## Action item
Please copy all of the records exactly, leaving nothing out.

+--

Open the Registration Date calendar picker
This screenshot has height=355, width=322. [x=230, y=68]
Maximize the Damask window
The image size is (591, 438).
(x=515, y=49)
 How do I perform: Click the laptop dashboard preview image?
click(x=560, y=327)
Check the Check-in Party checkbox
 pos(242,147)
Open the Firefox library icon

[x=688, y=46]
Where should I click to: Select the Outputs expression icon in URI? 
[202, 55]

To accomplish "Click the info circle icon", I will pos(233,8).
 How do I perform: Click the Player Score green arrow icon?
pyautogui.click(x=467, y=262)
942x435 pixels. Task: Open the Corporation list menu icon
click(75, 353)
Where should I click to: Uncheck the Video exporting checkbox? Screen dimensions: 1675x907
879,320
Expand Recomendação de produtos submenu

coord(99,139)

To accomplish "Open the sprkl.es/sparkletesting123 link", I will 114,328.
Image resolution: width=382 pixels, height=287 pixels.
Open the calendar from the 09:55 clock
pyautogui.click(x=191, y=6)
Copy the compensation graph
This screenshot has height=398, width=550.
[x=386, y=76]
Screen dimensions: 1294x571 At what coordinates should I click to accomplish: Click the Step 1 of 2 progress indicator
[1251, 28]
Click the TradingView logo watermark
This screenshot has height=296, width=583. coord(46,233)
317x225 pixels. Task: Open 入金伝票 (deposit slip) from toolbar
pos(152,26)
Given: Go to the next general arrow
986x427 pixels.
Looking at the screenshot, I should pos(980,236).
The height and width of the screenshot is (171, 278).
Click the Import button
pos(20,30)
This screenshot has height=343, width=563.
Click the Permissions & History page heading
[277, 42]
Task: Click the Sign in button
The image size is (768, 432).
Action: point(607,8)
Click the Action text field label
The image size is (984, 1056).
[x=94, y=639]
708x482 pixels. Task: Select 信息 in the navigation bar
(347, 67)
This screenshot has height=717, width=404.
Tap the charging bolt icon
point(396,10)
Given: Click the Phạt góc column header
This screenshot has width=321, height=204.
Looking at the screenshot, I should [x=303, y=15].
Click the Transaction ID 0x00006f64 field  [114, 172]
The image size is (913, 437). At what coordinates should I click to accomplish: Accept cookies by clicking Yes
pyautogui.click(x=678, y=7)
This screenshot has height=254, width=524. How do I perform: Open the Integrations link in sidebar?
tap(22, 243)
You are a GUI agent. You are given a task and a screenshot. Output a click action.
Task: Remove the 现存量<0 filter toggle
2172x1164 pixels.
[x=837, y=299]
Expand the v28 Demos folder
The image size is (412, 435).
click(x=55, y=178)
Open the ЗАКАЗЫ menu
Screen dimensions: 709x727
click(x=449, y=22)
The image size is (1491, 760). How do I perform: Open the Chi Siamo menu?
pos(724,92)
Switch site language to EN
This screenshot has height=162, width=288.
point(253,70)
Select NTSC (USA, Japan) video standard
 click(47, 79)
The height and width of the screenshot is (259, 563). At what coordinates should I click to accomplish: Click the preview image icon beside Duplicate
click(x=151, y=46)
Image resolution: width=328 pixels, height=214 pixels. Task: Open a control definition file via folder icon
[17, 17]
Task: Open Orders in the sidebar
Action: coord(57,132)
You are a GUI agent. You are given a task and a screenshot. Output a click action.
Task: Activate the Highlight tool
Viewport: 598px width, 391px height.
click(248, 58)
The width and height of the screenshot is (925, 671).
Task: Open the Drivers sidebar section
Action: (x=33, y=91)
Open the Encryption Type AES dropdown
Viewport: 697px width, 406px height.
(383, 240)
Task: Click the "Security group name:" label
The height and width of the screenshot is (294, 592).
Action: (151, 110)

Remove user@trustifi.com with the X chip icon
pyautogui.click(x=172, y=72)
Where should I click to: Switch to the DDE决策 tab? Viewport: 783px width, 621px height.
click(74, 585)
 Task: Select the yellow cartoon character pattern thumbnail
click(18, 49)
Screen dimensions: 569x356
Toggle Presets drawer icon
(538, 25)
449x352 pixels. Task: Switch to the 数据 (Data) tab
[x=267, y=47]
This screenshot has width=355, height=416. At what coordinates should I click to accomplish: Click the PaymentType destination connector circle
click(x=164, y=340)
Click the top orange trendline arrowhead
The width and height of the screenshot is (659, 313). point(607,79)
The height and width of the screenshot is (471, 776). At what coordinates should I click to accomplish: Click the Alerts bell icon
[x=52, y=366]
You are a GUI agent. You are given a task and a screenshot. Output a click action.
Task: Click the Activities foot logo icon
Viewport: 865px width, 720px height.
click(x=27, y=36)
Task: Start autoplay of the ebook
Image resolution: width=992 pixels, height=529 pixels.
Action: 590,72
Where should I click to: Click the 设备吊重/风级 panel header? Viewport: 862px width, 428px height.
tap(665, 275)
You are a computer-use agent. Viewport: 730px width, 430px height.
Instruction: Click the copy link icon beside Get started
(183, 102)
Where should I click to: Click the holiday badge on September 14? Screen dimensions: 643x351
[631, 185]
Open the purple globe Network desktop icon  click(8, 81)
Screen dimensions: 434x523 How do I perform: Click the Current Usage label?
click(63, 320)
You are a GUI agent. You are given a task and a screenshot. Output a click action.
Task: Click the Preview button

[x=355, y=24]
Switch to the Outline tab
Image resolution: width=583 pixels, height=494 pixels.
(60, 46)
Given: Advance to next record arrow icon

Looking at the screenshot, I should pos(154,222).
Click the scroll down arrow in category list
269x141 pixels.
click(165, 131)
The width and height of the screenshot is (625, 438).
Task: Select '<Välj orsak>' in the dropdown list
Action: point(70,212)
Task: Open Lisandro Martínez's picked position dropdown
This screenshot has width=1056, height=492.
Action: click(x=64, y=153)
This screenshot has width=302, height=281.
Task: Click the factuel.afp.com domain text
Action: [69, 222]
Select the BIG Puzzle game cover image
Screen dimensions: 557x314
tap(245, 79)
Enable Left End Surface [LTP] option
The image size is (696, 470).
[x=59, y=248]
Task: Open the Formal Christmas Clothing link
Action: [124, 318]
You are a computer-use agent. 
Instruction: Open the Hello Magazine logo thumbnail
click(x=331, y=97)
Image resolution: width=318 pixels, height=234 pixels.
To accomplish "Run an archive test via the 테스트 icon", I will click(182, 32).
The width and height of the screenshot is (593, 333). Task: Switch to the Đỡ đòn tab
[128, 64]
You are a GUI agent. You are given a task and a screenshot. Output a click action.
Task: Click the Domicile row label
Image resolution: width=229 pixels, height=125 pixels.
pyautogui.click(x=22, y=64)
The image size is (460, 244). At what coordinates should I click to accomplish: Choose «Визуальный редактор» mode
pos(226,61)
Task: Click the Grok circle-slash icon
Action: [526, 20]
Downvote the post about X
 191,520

+--

## Answer section
Open the Registration Date calendar picker
This screenshot has height=355, width=322. [x=230, y=68]
Maximize the Damask window
The image size is (591, 438).
(x=515, y=49)
 How do I perform: Click the laptop dashboard preview image?
click(x=560, y=327)
Check the Check-in Party checkbox
 pos(242,147)
Open the Firefox library icon

[x=688, y=46]
Where should I click to: Select the Outputs expression icon in URI? 
[202, 55]

To accomplish "Click the info circle icon", I will pos(233,8).
 How do I perform: Click the Player Score green arrow icon?
pyautogui.click(x=467, y=262)
942x435 pixels. Task: Open the Corporation list menu icon
click(75, 353)
Where should I click to: Uncheck the Video exporting checkbox? Screen dimensions: 1675x907
879,320
Expand Recomendação de produtos submenu

coord(99,139)

To accomplish "Open the sprkl.es/sparkletesting123 link", I will 114,328.
Image resolution: width=382 pixels, height=287 pixels.
Open the calendar from the 09:55 clock
pyautogui.click(x=191, y=6)
Copy the compensation graph
This screenshot has height=398, width=550.
[x=386, y=76]
Screen dimensions: 1294x571 At what coordinates should I click to accomplish: Click the Step 1 of 2 progress indicator
[1251, 28]
Click the TradingView logo watermark
This screenshot has height=296, width=583. coord(46,233)
317x225 pixels. Task: Open 入金伝票 (deposit slip) from toolbar
pos(152,26)
Given: Go to the next general arrow
986x427 pixels.
Looking at the screenshot, I should pos(980,236).
The height and width of the screenshot is (171, 278).
Click the Import button
pos(20,30)
This screenshot has height=343, width=563.
Click the Permissions & History page heading
[277, 42]
Task: Click the Sign in button
The image size is (768, 432).
Action: point(607,8)
Click the Action text field label
The image size is (984, 1056).
[x=94, y=639]
708x482 pixels. Task: Select 信息 in the navigation bar
(347, 67)
This screenshot has height=717, width=404.
Tap the charging bolt icon
point(396,10)
Given: Click the Phạt góc column header
This screenshot has width=321, height=204.
Looking at the screenshot, I should [x=303, y=15].
Click the Transaction ID 0x00006f64 field  [114, 172]
The image size is (913, 437). At what coordinates should I click to accomplish: Accept cookies by clicking Yes
pyautogui.click(x=678, y=7)
This screenshot has height=254, width=524. How do I perform: Open the Integrations link in sidebar?
tap(22, 243)
You are a GUI agent. You are given a task and a screenshot. Output a click action.
Task: Remove the 现存量<0 filter toggle
2172x1164 pixels.
[x=837, y=299]
Expand the v28 Demos folder
The image size is (412, 435).
click(x=55, y=178)
Open the ЗАКАЗЫ menu
Screen dimensions: 709x727
click(x=449, y=22)
The image size is (1491, 760). How do I perform: Open the Chi Siamo menu?
pos(724,92)
Switch site language to EN
This screenshot has height=162, width=288.
point(253,70)
Select NTSC (USA, Japan) video standard
 click(47, 79)
The height and width of the screenshot is (259, 563). At what coordinates should I click to accomplish: Click the preview image icon beside Duplicate
click(x=151, y=46)
Image resolution: width=328 pixels, height=214 pixels. Task: Open a control definition file via folder icon
[17, 17]
Task: Open Orders in the sidebar
Action: coord(57,132)
You are a GUI agent. You are given a task and a screenshot. Output a click action.
Task: Activate the Highlight tool
Viewport: 598px width, 391px height.
click(248, 58)
The width and height of the screenshot is (925, 671).
Task: Open the Drivers sidebar section
Action: (x=33, y=91)
Open the Encryption Type AES dropdown
Viewport: 697px width, 406px height.
(383, 240)
Task: Click the "Security group name:" label
The height and width of the screenshot is (294, 592).
Action: (151, 110)

Remove user@trustifi.com with the X chip icon
pyautogui.click(x=172, y=72)
Where should I click to: Switch to the DDE决策 tab? Viewport: 783px width, 621px height.
click(74, 585)
 Task: Select the yellow cartoon character pattern thumbnail
click(18, 49)
Screen dimensions: 569x356
Toggle Presets drawer icon
(538, 25)
449x352 pixels. Task: Switch to the 数据 (Data) tab
[x=267, y=47]
This screenshot has width=355, height=416. At what coordinates should I click to accomplish: Click the PaymentType destination connector circle
click(x=164, y=340)
Click the top orange trendline arrowhead
The width and height of the screenshot is (659, 313). point(607,79)
The height and width of the screenshot is (471, 776). At what coordinates should I click to accomplish: Click the Alerts bell icon
[x=52, y=366]
You are a GUI agent. You are given a task and a screenshot. Output a click action.
Task: Click the Activities foot logo icon
Viewport: 865px width, 720px height.
click(x=27, y=36)
Task: Start autoplay of the ebook
Image resolution: width=992 pixels, height=529 pixels.
Action: 590,72
Where should I click to: Click the 设备吊重/风级 panel header? Viewport: 862px width, 428px height.
tap(665, 275)
You are a computer-use agent. Viewport: 730px width, 430px height.
Instruction: Click the copy link icon beside Get started
(183, 102)
Where should I click to: Click the holiday badge on September 14? Screen dimensions: 643x351
[631, 185]
Open the purple globe Network desktop icon  click(8, 81)
Screen dimensions: 434x523 How do I perform: Click the Current Usage label?
click(63, 320)
You are a GUI agent. You are given a task and a screenshot. Output a click action.
Task: Click the Preview button

[x=355, y=24]
Switch to the Outline tab
Image resolution: width=583 pixels, height=494 pixels.
(60, 46)
Given: Advance to next record arrow icon

Looking at the screenshot, I should pos(154,222).
Click the scroll down arrow in category list
269x141 pixels.
click(165, 131)
The width and height of the screenshot is (625, 438).
Task: Select '<Välj orsak>' in the dropdown list
Action: point(70,212)
Task: Open Lisandro Martínez's picked position dropdown
This screenshot has width=1056, height=492.
Action: click(x=64, y=153)
This screenshot has width=302, height=281.
Task: Click the factuel.afp.com domain text
Action: [69, 222]
Select the BIG Puzzle game cover image
Screen dimensions: 557x314
tap(245, 79)
Enable Left End Surface [LTP] option
The image size is (696, 470).
[x=59, y=248]
Task: Open the Formal Christmas Clothing link
Action: [124, 318]
You are a computer-use agent. 
Instruction: Open the Hello Magazine logo thumbnail
click(x=331, y=97)
Image resolution: width=318 pixels, height=234 pixels.
To accomplish "Run an archive test via the 테스트 icon", I will click(182, 32).
The width and height of the screenshot is (593, 333). Task: Switch to the Đỡ đòn tab
[128, 64]
You are a GUI agent. You are given a task and a screenshot. Output a click action.
Task: Click the Domicile row label
Image resolution: width=229 pixels, height=125 pixels.
pyautogui.click(x=22, y=64)
The image size is (460, 244). At what coordinates should I click to accomplish: Choose «Визуальный редактор» mode
pos(226,61)
Task: Click the Grok circle-slash icon
Action: [526, 20]
Downvote the post about X
 191,520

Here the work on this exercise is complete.